Short exercise: In the items from the line with "Switch to the Тестирование test view" through the end of the items, change "tool window" to "panel" and write those lines out again with nothing else altered.

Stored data

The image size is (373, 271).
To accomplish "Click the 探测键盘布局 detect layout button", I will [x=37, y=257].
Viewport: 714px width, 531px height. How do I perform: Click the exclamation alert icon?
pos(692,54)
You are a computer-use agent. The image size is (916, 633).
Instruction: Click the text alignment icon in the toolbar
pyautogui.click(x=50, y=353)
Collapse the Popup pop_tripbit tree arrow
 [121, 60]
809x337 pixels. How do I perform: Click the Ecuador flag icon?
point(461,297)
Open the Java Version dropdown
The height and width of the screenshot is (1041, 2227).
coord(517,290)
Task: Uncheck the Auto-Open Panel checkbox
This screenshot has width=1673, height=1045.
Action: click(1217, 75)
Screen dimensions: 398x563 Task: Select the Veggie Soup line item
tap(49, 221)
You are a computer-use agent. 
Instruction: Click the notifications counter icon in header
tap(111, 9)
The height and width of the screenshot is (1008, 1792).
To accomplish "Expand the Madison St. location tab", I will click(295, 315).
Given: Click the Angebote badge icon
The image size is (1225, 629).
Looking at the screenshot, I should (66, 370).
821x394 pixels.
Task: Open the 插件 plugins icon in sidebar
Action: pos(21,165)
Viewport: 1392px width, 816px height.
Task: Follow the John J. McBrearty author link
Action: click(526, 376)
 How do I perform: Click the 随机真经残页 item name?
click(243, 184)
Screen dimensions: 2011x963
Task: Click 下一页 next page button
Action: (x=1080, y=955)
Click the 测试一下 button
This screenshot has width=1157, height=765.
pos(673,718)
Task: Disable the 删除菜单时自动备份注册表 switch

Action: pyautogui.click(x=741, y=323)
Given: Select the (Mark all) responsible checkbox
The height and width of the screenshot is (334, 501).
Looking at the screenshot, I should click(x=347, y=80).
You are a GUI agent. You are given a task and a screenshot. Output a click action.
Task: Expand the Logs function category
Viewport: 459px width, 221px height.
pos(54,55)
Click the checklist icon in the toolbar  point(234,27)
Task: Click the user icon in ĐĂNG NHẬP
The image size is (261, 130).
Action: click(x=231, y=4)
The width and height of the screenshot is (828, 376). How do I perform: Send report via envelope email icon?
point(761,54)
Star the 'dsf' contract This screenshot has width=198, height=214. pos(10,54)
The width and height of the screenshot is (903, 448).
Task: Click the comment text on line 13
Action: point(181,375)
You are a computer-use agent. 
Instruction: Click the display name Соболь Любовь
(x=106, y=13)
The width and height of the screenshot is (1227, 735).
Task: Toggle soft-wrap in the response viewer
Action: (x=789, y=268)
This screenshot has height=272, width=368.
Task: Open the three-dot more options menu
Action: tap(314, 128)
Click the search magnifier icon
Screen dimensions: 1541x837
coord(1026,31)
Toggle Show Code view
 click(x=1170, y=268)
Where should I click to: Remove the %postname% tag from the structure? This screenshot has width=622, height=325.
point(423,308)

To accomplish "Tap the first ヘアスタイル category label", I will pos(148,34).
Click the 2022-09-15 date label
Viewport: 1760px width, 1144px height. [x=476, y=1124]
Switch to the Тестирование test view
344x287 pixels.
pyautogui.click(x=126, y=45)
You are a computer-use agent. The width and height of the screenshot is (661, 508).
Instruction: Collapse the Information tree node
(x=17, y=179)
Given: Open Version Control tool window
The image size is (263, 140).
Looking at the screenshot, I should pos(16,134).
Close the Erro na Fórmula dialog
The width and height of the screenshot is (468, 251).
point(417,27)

Final result:
Switch to the Тестирование test view
344x287 pixels.
pyautogui.click(x=126, y=45)
You are a computer-use agent. The width and height of the screenshot is (661, 508).
Instruction: Collapse the Information tree node
(x=17, y=179)
Given: Open Version Control panel
The image size is (263, 140).
Looking at the screenshot, I should pos(16,134).
Close the Erro na Fórmula dialog
The width and height of the screenshot is (468, 251).
point(417,27)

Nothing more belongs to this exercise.